= Health and Social Care Directorates =

Scottish government agency

The Health and Social Care Directorates are a group of directorates of the Scottish Government. They are responsible for NHS Scotland, as well as policies on the development and implementation of health and social care.

The Chief Executive of NHS Scotland and Director-General of the Scottish Government's Health and Social Care Directorates is Caroline Lamb.
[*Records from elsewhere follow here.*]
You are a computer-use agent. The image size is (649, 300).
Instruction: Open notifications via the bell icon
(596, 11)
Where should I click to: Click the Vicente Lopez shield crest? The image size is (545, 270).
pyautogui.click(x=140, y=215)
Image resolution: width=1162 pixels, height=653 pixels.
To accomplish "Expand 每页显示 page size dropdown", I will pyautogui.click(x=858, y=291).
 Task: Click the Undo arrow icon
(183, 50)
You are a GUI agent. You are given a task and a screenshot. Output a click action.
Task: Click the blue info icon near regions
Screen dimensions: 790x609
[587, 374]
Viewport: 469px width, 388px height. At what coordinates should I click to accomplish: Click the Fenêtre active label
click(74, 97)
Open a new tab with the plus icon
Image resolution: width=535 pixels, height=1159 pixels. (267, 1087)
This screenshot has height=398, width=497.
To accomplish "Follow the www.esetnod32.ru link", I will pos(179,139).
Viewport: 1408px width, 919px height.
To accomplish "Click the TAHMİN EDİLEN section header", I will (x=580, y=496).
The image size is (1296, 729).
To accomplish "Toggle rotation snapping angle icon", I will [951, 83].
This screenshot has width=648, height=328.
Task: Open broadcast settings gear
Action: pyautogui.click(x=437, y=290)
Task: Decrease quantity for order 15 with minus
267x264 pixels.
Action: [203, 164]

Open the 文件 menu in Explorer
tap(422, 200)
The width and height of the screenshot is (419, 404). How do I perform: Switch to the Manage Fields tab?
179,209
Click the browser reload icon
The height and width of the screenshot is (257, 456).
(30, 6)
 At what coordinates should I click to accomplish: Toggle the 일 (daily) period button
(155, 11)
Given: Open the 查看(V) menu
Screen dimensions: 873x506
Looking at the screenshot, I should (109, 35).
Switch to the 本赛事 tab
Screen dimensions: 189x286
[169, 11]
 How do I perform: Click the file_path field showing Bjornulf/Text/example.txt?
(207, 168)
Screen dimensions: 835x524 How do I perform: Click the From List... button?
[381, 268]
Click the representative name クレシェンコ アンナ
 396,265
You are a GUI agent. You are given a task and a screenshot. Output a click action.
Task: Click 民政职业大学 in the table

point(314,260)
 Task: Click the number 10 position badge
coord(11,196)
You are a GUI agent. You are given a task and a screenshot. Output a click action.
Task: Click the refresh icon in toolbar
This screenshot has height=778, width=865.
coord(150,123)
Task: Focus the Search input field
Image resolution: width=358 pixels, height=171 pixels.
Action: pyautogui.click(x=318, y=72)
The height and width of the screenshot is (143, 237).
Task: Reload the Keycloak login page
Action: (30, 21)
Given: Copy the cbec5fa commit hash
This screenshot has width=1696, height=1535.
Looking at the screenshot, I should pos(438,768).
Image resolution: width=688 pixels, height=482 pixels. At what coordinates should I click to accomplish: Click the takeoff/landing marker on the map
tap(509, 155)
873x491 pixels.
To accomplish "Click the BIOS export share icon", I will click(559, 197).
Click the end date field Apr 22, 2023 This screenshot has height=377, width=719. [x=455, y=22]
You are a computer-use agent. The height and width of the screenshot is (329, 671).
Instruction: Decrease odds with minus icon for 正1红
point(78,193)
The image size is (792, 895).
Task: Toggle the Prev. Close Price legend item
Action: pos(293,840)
There is a direct relationship between Ministers and the Directorates, but this relationship is not consistent across the Government as there is often no direct read across to Ministerial portfolios from DGs. The activities of these Directorates are under the purview of the Cabinet Secretary for Health and Social Care. He is assisted in this work by the Minister for Mental Wellbeing and Social Care, the Minister for Public Health and Women's Health and the Minister for Drugs and Alcohol Policy.

==Structure==
The current Directorates are:
- Chief Medical Officer - Chief Medical Officer: Sir Gregor Smith
- Chief Nursing Officer - Chief Nursing Officer: Alex McMahon
- Chief Operating Officer, NHS Scotland Directorate - Director: Christine McLaughlin, Chief Operating Officer of NHS Scotland
- Digital Health and Care Directorate - Director: Stephen Gallagher
- Health and Social Care Finance, Digital and Governance Directorate - Director: Fiona Bennett
- Health Workforce Directorate - Director: Gillian Russell
- Healthcare Quality and Improvement Directorate - Director: Linda Pollock and National Clinical Director: Professor Jason Leitch
- Mental Health Directorate - Director: Stephen Gallagher
- People Appointments and Governance - Chief People Officer: Fiona Hogg
- Population Health Directorate - Co-Directors: Richard Foggo and Christine McLaughlin
- Primary Care Directorate - Director: Tim Mcdonnell
- Social Care and National Care Service Development - Director: Donna Bell

As well as responsibility for the regional health boards of NHS Scotland, the Directorates also have responsibility for:
- Public Health Scotland
- Mental Welfare Commission for Scotland
- Scottish Ambulance Service
- State Hospital
- NHS24
- Healthcare Improvement Scotland
- NHS National Services Scotland

There are seven chief professional officers:
- Chief Dental Officer – Tom Ferris
- Chief Health Professions Officer – Carolyn McDonald
- Chief Medical Officer – Dr Gregor Smith
- Chief Midwifery Officer - Justine Craig
- Chief Nursing Officer – Alex McMahon
- Chief Pharmaceutical Officer - Professor Alison Strath
- Chief Scientist (Health) – Professor Anna Dominiczak

==History==
The Scottish Executive Health Department (SEHD) was created in 1999 from the former Scottish Office Health Department (SOHD) (previously part of the Scottish Office Home and Health Department). The separate departments in the Scottish Government were abolished in 2007 and replaced with Directorates. In December 2010, the functions of the Health Directorates were taken on by the Health and Social Care Directorates.